Exercise details – Determine the number of lines in the listing below in which the word "computer" is present, and state it without comment.

Study material –
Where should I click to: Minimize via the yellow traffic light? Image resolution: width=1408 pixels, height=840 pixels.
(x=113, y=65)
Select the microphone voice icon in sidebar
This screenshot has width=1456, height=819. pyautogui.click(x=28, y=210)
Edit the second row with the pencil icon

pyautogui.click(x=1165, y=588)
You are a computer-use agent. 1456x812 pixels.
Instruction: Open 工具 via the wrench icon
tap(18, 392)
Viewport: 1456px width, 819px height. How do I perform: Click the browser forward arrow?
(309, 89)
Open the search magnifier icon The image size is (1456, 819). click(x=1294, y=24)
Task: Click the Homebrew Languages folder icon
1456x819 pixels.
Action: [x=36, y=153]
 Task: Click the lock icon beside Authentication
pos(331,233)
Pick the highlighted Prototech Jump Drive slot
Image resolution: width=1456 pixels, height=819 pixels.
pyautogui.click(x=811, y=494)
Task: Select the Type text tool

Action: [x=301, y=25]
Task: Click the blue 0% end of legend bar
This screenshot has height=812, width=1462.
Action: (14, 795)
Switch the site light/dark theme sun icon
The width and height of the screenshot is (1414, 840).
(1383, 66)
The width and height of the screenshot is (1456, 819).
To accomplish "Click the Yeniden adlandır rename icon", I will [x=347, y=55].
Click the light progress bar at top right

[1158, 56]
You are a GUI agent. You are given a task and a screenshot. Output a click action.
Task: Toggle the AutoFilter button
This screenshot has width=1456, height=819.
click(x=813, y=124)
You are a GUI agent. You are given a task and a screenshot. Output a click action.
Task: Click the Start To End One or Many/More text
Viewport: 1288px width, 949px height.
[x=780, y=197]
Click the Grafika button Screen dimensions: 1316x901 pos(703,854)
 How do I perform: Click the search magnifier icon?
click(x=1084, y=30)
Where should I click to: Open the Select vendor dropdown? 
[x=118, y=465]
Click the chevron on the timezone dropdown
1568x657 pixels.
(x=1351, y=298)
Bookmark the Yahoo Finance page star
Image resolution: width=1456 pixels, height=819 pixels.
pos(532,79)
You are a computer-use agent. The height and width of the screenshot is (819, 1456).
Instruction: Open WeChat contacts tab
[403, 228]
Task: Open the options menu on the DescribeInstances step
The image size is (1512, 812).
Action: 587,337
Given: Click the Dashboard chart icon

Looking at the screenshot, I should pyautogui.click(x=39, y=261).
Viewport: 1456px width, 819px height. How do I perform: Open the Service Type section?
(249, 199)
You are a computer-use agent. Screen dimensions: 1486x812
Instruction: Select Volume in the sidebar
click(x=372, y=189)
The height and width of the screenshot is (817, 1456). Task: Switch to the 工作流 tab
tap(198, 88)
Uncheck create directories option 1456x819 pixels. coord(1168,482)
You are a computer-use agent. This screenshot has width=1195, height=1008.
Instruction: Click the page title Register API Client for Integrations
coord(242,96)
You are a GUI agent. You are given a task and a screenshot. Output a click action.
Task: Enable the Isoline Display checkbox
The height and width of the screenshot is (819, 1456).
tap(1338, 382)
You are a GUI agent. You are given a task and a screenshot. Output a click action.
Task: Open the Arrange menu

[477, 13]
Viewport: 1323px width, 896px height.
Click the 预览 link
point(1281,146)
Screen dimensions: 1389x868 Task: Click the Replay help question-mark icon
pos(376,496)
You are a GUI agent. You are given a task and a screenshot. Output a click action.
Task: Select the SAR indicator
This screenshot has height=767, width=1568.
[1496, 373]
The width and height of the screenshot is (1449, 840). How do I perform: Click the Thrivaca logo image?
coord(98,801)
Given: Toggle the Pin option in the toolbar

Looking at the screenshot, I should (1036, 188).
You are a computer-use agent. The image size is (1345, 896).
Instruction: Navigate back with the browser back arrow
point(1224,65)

Answer section – 5